**DOCUMENT PASSAGE:**
#####
Arcachon and the Dune of Pilat: An hour west of Bordeaux, the Arcachon Bay is famous for oysters (the region produces 10,000 tonnes per year) and the Dune of Pilat — the tallest sand dune in Europe at 106 metres. It’s not wine-related, but it’s the best day trip from Bordeaux for a change of pace. Eat oysters at a waterfront shack in the village of Gujan-Mestras, then climb the dune for views of the Atlantic, the pine forests, and the bay.

Bordeaux Beyond Wine

Bordeaux Cathedral with Gothic architecture and city street
The Cathédrale Saint-André — Bordeaux’s main cathedral and one of the stops on the walking tour. Eleanor of Aquitaine married Louis VII here in 1137 (before her more famous second marriage to Henry II of England). The cathedral’s bell tower, the Tour Pey-Berland, offers a 360-degree view of the city from the top (€8 entry, worth the climb).
Assortment of French cheeses
French cheese — Bordeaux’s covered market (the Marché des Capucins) has stalls selling local and regional cheeses alongside oysters from Arcachon, charcuterie from the Basque Country, and bread from neighbourhood bakeries. The market is open mornings until 2pm and is the best lunch stop in the city. Pair it with a glass from the covered market’s own wine bar.

Bordeaux earned its UNESCO World Heritage status in 2007 — the largest urban World Heritage Site in the world at the time. The city’s 18th-century centre is remarkably well-preserved: over 350 buildings are classified as historic monuments. The walking tour covers the highlights, but worth mentioning independently are the Grand Théâtre (one of the most beautiful opera houses in Europe, built in 1780 and a direct inspiration for the Opéra Garnier in Paris), the Porte Cailhau (a 15th-century city gate on the river), and the Rue Sainte-Catherine (the longest pedestrian shopping street in Europe at 1.2 kilometres).

Picnic setup with food and wine outdoors
A picnic with wine — the banks of the Garonne and the Esplanade des Quinconces (Bordeaux’s largest public square) are popular spots for picnics with local wine, cheese, and charcuterie from the covered market. Bordeaux is a city that lives outdoors between April and October, and eating by the river with a bottle of the local red is as Bordelais as it gets.

The Bassins de Lumières — a former submarine base from WWII that’s been converted into an immersive digital art centre — is about 15 minutes from the Cité du Vin. Like the Aura Invalides show in Paris, it projects art onto the walls and floors of the space, but on a much larger scale (the submarine pens are enormous). Current exhibitions rotate; check what’s showing during your visit.
#####
**GIVEN MATERIAL:**

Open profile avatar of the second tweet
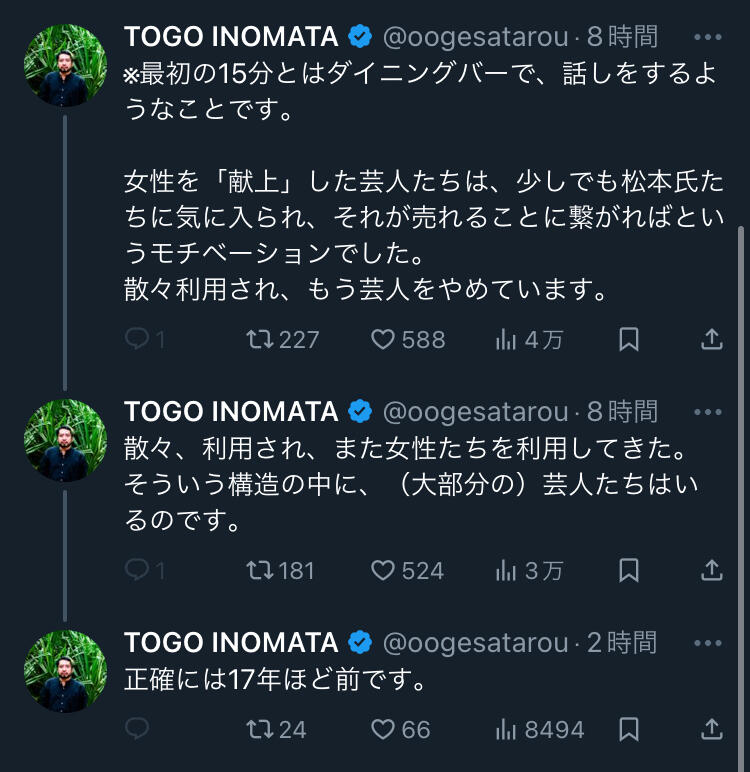(x=65, y=441)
#####
**COMPLETE THE FOLLOWING:**
- a) Answer these about the Bordeaux travel text:
(i) How tall is the Dune of Pilat?
(ii) In what year did Bordeaux earn UNESCO World Heritage status?
(iii) What was the Bassins de Lumières before it became a digital art center?
- b) Reproduce the Bordeaux travel text word for word from "Bordeaux earned its" to "at 1.2 kilometres).".

**SOLUTIONS TO THE TASKS:**
- a)
(i) 106 metres
(ii) 2007
(iii) A submarine base from WWII

- b)
Bordeaux earned its UNESCO World Heritage status in 2007 — the largest urban World Heritage Site in the world at the time. The city’s 18th-century centre is remarkably well-preserved: over 350 buildings are classified as historic monuments. The walking tour covers the highlights, but worth mentioning independently are the Grand Théâtre (one of the most beautiful opera houses in Europe, built in 1780 and a direct inspiration for the Opéra Garnier in Paris), the Porte Cailhau (a 15th-century city gate on the river), and the Rue Sainte-Catherine (the longest pedestrian shopping street in Europe at 1.2 kilometres).